If you're happy with this theory then you can condense all of these instructions into one line.
We can describe any surface as a plane. It's often useful to do this before doing more detailed (and more computationally expensive) intersection tests. We can test, for example, if a point is inside a region bounded by planes - if not, then no need to check versus individual triangles inside the region. In my case, I wanted to create an imaginary ground plane that I could use to help me click-and-drag boxes around scenery. I do 2 ray-plane intersections to get the top-left and bottom-right corners of the box in xyz world coordinates.
Probably the easiest method for selecting objects in a 3d scene. If you know a bounding radius, and centre point, of each object then we have the definition of its sphere. This might not be the best method to use for large, or irregularly shaped objects, which will have very large spheres that might overlap with smaller objects nearby.
We can actually get 2 output intersections from a ray-sphere intersection because the ray can hit both the back and the front of the sphere. In this case we need to check for the closest intersection (smallest value of t). The ray can also miss the sphere, hit the very edge of the sphere (both t values are the same), or be cast from inside the sphere (one t value is negative).
Be sure to check the b^2 - c term before evaluating the expensive square root operator. If you miss the sphere entirely you will not get a sensible result for t. It is also possible that the ray will be cast from in front of or inside of the sphere, so you will need to check that your t values are positive.

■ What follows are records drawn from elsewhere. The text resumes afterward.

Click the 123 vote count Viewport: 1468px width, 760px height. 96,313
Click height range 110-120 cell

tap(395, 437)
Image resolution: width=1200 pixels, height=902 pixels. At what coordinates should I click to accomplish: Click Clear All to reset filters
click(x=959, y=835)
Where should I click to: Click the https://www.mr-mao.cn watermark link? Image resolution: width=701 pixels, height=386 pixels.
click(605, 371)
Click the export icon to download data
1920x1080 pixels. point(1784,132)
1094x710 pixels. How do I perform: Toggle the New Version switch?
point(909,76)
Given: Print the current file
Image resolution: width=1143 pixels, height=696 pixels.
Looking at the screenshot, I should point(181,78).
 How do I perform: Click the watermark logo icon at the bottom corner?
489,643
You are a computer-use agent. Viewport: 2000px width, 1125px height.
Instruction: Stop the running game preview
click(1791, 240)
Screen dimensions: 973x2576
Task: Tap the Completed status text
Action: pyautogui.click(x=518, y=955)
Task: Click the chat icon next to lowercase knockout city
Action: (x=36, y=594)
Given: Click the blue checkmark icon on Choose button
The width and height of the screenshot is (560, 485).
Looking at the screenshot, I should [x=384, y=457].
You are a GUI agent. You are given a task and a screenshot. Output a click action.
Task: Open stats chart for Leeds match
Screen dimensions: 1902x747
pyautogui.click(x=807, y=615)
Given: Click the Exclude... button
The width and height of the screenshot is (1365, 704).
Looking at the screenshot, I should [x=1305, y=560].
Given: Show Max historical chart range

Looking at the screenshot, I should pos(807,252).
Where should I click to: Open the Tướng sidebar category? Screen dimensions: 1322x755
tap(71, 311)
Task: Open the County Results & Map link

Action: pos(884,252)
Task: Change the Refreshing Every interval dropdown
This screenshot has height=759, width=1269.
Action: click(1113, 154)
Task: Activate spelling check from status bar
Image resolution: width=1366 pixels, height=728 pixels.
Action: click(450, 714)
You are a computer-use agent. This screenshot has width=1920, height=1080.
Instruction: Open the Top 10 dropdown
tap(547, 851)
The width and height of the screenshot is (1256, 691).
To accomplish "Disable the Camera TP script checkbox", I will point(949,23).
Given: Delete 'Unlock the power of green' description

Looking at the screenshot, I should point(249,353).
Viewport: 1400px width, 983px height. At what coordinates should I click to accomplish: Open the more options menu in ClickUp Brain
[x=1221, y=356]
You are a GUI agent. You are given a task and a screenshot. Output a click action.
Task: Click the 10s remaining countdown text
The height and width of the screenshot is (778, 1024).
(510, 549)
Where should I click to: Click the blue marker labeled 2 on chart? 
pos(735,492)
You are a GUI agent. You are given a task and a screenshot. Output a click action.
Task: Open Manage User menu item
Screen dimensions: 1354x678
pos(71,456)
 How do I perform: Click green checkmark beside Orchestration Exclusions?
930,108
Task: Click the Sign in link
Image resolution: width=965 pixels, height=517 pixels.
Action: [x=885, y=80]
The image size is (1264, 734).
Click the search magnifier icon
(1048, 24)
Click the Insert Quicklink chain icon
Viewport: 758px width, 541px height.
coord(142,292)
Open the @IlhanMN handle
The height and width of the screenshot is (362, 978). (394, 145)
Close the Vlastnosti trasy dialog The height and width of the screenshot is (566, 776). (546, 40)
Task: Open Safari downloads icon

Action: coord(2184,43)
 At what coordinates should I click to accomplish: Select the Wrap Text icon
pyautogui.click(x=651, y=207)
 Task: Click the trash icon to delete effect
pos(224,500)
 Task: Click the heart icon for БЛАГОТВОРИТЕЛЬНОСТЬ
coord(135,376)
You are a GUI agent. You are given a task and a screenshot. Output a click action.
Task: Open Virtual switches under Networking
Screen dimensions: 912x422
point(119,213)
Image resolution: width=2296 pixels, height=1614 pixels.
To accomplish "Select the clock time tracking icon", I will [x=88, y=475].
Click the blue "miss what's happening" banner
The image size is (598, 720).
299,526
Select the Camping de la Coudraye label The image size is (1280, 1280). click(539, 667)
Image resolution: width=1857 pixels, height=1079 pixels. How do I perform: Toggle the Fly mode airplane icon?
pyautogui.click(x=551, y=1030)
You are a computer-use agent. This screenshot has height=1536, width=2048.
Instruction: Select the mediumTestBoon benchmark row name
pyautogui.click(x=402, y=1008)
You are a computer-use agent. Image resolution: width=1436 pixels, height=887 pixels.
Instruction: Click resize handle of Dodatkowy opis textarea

You probably won't need to unless you're doing a lot of clicking on spheres, but you can reduce the cost of this algorithm by adding a few checks before getting to the square root. Compare squared distances between the ray origin and the sphere centre. You can project this as a 2d distance along the ray direction (dot product) and compare the end point's squared distance to the sphere origin (use Pythagoras' theorem) with the squared radius.
Generally, if you want to draw on a shape (e.g. dragging boxes) then ray-casting is a good choice. If you want inaccuracy i.e. letting the user click in the general area of a fiddly little mesh to select it then ray-casting is a good choice. If you want accuracy then you're almost certainly better off using a colour-based picking method, which has the cost of one extra rendering pass, rather than 1-5 ray casts per selectable object in the scene.
You can do ray versus axis-aligned box intersection, which is quite commonly used. An object in the world is considered to have a bounding box, rather than a bounding sphere. This has the weakness that irregularly shaped, rotating objects will create gigantic boxes, but it is quite easy to work out the extents, and use these to validate a set of ray-plane intersections.
If your shapes are actually boxes, or you want the box to rotate with the object inside, then you can do a ray versus oriented box intersection in much the same way. A few optimised methods exist (Haines "Essential Ray Tracing Algorithms", Chapter 2). I haven't had occasion to use this "in the wild".
Ray versus triangle collisions will let you determine exactly where on a more complex mesh that you have clicked on. If you need this much accuracy, you are probably better off using the colour buffer method and getting a pixel-correct method. It might be useful for things like shooting games where you want put a bullet hole image in an exact location though. I haven't found a good reason to use this one in a while either. Before testing several different surfaces of a complex object, it's generally advised to do a ray versus bounding sphere test first - no point testing all of the triangles if the ray has missed the whole object!